Öyleyse güneş döngüleri hayatımızı etkilersegezegenin iklimi mini "buz çağlarını" teşvik etmeye yetecek kadar, neden son düşüş sıcaklıklarda küçük bir düşüşe neden olmuyor? Güneş değişimlerinin Dünya'nın ikliminde bir rol oynadığına dair kanıtlar var, ancak bu pek de öncü bir rol değil. Ve görünüşe göre şimdi başka, daha yerel bir aktör tarafından sahneleniyor: CO2.

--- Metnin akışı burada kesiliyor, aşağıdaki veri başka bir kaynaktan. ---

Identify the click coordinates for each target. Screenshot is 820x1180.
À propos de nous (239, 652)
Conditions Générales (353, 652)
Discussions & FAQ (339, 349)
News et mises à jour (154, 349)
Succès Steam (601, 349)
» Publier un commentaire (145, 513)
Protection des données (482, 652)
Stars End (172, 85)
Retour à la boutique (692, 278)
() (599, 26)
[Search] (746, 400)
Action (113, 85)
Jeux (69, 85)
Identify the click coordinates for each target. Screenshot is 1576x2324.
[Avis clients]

Dünya sıcaklığı ve güneş aktivitesi
Dünya sıcaklığı ve güneş aktivitesi

3. CO2 ve küresel ısınma arasındaki bağlantı açıktır

İnsan faaliyetlerinden kaynaklanan karbondioksit emisyonları, geçtiğimiz yüzyılda gördüğümüz aşırı sera etkisinin ana nedeni olarak yaygın olarak kabul ediliyor. Isınma miktarı olağandışıdır, ancak asıl sorun hızıdır. Dünyanın iklimleri geçmişte pek çok kez doğal olarak değişti, ancak modern ısınmanın hızı eşi benzeri görülmemiş. En son insan öncesi Pliyosen Çağında görülen atmosferik koşulları hızla yeniden yaratıyor, bu da türümüzün keşfedilmemiş bir bölgeye girdiği anlamına geliyor.

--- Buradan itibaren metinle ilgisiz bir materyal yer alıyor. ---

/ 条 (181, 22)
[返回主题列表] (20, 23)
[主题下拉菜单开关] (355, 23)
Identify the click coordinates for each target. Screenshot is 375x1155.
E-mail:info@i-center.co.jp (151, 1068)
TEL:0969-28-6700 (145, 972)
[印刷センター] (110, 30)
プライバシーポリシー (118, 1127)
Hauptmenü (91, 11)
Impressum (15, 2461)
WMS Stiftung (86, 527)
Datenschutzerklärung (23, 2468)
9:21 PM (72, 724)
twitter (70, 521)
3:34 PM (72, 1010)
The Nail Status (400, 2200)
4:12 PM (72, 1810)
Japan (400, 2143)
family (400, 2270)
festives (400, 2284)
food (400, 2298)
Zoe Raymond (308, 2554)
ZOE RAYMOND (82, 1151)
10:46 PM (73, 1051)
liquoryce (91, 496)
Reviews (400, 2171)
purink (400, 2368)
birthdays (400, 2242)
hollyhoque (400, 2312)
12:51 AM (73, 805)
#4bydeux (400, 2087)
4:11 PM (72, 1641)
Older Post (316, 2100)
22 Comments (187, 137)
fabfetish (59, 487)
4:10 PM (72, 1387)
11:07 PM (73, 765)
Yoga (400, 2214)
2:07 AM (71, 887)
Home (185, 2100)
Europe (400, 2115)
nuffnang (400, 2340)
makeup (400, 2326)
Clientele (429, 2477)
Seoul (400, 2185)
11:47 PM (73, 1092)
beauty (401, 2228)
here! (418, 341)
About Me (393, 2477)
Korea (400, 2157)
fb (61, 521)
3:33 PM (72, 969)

Güneş aktivitesindeki düşüşün Küçük Buz Devri'ne benzer bir Dünya soğutma etkisi olsa bile, bunun bizi insan yapımı ısınmadan kurtaracağını düşünmek için çok az neden var. 2014'te yayınlanan bir araştırma, güneş enerjisi minimumunun insanların neden olduğu "küresel ısınmayı yavaşlatabileceğini ancak durduramayacağını" öne sürerek, solar minimum sona erdikten sonra "ısınmanın neredeyse referans simülasyonu yakalayacağını" ekledi.

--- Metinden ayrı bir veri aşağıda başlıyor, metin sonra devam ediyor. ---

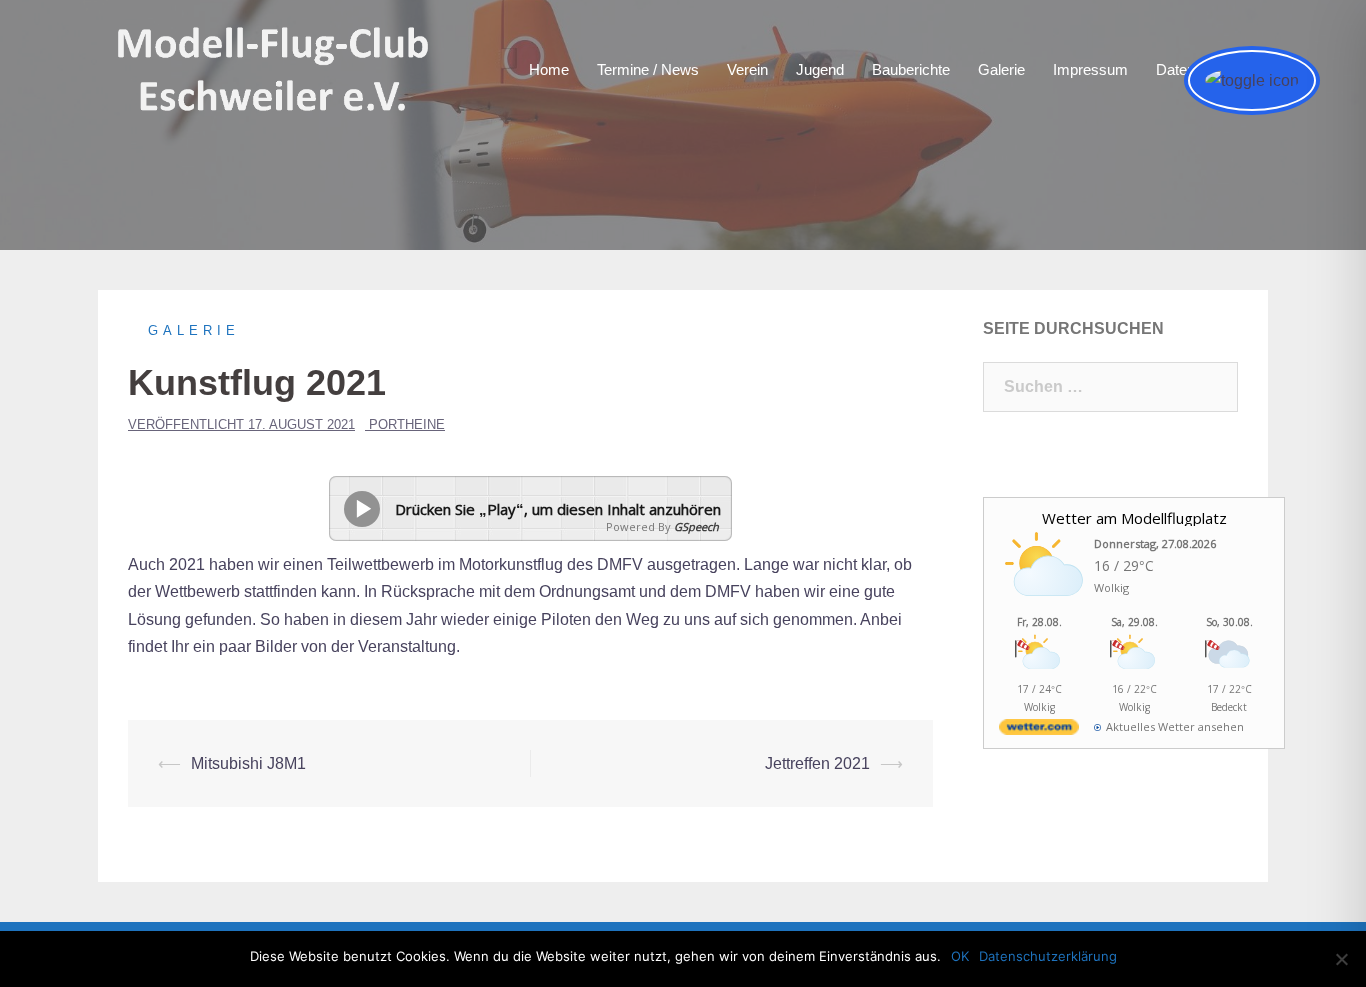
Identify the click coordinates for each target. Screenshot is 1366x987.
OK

Geçen ay yayınlanan başka bir araştırma da benzer bir sonuca vardı ve rekor düzeyde düşük güneş aktivitesinin bölgesel iklimleri on yıllar boyunca önemli ölçüde etkileyebileceğini, ancak uzun vadeli küresel ısınmadan fazla bir rahatlama sağlamaya yeterli olmadığını buldu.iklim değişikliği. Çalışmanın yazarları, "Güneş aktivitesinde gelecekteki bir düşüşe bağlı olarak küresel ortalama yüzeye yakın sıcaklıktaki herhangi bir azalma, muhtemelen öngörülen antropojenik ısınmanın küçük bir kısmı olacak" diye yazıyor.

Bu, bazı bölgelerde küresel ısınmanın darbesini yumuşatabilecek olsa da, güneş minimumu genellikle on yıllarca sürdüğü için bu tür herhangi bir yastıklama önemsiz ve geçici olacaktır. Bu arada CO2, yüzyıllar boyunca gökyüzünde oyalanma eğilimindedir.